Tag Archives: Rise of Science

The Mythology of Science

Athena Pallas by Luca van Leyden
Athena the Goddess of Wisdom.
If Justice is blind, then Wisdom is heavily armed.

Science, as an intellectual development and a way of seeing the world in its own right, arose in the time of Robert Hooke (CE 1635 – 1703) and Isaac Newton (CE 1642 – 1727) as a new way of defining truth. The West was coming off more than a millennium where truth had been defined by a narrow hierarchy of authority that had limited research through its own brand of conservatism.

Sometimes we think of science rising up and “conquering” the ignorance of backward times. More accurately, it was a “divorce” of the scientific and academic community from the spiritual power structure, the Church.

One only has to look at the history of medicine and the impact of Galen (CE 129 – 216) to see how much science just had to rebel against. For instance, the work on the circulatory system published by Galen in the 2nd century CE stood until the 16th and 17th centuries. Medicine, up until the advent of science, had been tied heavily with spiritual matters. And as the masters of all religion-related matters, the Church could outweigh any evidence offered.

Next, on Ecumenical Divorce Court…

Science left the Church in a messy and bitter divorce that still reverberates today. After all, that’s what the “debate” around Intelligent Design is really about — how to we define “Truth” as a culture?

So why did Science and the Church split? This drastic, and politically touchy, maneuver was a necessary response to the politicization of religious authority — a politicization that goes at least as far back as the First Council of Nicaea in 325 AD.
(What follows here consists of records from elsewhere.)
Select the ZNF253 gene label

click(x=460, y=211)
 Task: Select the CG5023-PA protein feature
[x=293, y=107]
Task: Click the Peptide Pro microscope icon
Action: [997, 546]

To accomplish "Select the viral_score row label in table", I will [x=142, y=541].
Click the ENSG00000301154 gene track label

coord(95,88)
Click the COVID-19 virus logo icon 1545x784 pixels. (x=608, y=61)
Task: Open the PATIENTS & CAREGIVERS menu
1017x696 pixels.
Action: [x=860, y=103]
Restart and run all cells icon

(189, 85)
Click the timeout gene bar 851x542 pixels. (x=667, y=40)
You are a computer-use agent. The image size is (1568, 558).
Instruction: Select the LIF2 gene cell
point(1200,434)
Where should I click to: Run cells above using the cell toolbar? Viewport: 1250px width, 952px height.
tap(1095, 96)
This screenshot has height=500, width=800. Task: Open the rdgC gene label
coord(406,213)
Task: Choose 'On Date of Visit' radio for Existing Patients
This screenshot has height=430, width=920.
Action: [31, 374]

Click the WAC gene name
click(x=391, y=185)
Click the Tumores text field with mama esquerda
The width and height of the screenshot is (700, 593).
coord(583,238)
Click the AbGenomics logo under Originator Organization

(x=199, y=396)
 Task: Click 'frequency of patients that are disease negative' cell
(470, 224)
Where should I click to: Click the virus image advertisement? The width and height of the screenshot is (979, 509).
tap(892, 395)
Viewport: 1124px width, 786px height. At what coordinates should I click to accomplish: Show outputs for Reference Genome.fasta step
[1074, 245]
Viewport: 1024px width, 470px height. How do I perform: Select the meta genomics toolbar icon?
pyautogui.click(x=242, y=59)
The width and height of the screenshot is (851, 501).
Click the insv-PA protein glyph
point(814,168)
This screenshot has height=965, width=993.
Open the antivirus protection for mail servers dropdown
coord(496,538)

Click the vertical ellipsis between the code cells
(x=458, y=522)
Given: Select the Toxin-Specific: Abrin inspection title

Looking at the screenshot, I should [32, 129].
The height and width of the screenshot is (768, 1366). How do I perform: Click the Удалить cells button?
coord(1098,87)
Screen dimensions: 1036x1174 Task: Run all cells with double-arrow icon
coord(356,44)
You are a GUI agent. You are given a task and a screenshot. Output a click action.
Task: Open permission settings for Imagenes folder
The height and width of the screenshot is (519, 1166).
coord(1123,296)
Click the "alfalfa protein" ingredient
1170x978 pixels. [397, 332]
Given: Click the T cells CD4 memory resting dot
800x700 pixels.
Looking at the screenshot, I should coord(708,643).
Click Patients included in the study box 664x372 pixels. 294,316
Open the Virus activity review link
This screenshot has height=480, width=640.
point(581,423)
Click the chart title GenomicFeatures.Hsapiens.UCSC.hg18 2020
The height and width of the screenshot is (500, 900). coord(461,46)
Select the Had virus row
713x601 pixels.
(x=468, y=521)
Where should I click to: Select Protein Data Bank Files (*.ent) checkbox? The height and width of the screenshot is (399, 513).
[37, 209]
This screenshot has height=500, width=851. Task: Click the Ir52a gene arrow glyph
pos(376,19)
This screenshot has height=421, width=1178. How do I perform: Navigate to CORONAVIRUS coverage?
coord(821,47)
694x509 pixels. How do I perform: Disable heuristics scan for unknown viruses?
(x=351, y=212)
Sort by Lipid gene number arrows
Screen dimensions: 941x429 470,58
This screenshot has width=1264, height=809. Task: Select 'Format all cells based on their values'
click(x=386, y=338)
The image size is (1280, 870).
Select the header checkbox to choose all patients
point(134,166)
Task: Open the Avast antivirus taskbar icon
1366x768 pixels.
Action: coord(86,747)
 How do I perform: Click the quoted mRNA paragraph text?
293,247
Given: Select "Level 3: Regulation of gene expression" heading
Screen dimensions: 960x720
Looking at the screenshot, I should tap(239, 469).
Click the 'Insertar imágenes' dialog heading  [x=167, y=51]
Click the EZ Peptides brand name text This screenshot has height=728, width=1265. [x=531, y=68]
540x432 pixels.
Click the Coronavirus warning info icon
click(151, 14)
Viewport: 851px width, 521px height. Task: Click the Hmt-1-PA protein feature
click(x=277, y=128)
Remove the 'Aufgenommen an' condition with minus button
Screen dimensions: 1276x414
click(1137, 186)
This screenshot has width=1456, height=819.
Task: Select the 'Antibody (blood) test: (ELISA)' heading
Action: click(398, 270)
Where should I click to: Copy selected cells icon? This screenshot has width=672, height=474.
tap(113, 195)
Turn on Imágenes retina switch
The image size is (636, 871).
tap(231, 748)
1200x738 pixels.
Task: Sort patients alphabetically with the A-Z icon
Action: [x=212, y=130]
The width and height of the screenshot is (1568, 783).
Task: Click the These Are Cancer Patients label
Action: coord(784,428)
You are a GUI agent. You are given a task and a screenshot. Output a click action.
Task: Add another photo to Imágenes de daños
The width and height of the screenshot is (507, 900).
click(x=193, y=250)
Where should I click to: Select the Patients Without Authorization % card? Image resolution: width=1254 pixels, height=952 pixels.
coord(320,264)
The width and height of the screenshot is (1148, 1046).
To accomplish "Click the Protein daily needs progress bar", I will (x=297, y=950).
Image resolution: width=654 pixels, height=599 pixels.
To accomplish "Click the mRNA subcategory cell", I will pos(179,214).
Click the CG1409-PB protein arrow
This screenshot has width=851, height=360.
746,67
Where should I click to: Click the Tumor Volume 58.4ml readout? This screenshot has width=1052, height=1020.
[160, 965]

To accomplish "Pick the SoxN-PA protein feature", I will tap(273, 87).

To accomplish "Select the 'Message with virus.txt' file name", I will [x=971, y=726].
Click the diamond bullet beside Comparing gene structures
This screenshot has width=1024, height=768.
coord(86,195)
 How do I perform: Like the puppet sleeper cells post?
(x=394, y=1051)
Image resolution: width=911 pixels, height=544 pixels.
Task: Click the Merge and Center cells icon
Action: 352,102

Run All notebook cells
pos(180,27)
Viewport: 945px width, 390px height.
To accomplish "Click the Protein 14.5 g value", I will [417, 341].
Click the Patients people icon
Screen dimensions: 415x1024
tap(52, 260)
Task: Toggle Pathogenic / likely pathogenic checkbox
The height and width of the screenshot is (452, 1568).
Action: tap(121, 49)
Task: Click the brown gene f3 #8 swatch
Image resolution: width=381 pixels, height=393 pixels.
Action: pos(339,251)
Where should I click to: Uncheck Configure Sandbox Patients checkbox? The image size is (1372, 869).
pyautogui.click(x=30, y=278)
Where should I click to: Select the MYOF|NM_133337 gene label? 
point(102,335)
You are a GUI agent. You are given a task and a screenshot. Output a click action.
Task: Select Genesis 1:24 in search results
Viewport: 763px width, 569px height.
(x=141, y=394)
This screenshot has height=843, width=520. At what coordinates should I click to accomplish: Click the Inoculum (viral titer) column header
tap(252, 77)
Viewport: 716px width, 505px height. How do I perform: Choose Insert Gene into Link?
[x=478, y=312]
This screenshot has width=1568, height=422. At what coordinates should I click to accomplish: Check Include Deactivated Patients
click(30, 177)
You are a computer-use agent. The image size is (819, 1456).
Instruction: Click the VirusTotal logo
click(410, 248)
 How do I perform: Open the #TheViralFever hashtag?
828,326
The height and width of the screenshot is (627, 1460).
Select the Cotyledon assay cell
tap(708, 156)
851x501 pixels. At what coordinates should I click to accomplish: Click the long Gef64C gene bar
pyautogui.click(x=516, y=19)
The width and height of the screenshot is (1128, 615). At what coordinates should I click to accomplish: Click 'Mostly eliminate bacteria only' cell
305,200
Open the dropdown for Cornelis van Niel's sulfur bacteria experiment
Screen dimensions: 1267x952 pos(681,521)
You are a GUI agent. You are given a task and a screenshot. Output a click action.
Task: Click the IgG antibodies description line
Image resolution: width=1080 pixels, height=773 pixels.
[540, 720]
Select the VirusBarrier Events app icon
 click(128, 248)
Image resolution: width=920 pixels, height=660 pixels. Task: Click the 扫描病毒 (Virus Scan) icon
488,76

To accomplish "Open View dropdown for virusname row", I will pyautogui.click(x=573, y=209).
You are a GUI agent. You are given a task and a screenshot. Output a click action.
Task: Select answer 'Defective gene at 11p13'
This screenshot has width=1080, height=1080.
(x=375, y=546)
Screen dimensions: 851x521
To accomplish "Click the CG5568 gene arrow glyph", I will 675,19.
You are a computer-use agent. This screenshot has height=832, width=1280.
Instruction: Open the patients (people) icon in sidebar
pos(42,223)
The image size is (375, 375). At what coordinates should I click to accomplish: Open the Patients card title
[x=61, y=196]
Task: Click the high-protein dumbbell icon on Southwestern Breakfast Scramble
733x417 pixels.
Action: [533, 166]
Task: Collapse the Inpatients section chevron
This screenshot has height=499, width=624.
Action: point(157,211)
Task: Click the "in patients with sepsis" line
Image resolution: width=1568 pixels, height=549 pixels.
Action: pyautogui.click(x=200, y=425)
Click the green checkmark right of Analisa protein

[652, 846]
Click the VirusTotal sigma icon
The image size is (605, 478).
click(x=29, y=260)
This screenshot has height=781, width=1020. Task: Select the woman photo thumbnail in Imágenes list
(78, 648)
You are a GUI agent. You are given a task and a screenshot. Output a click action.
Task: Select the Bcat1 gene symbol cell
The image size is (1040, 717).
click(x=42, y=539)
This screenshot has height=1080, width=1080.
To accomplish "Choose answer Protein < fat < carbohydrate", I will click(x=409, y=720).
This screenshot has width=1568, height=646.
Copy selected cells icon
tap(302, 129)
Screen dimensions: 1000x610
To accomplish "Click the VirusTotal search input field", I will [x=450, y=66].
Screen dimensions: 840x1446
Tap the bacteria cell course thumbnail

For much of that time, at least in the West, the Church had a lock on the Truth. Religious truth, yes. But also academic truth and political truth as well.

The divorce of science and religion was a necessary step in the growth of science and Western Culture as a whole. The Western Church had gotten itself mired in any number of matters. Its unquestioned authority on religious and spiritual matters, when combined with a dash of Neoplatonic theory (the spirit is the source of the physical, God is greater than the world, etc.), allowed justification of one of the greatest power grabs ever.

But…

To be fair, the dissolution of the Western Roman Empire had left something of a power vacuum. It was actually reasonable for an educated, organized elite — the Catholic priesthood — to step in and put some order among the warlords. The Church, one could argue, saved Western civilization.

In the long run, the Church had ended up with “too much” authority outside of its own bailiwick — 1,300 years of institutional empire-building will do that. The growing academic system of the West eventually started straining at its leash. By Copernicus’s time (1472 – 1543) things were getting testy, and by Newton’s, science was ready to spring forth — like Athena from the head of Zeus.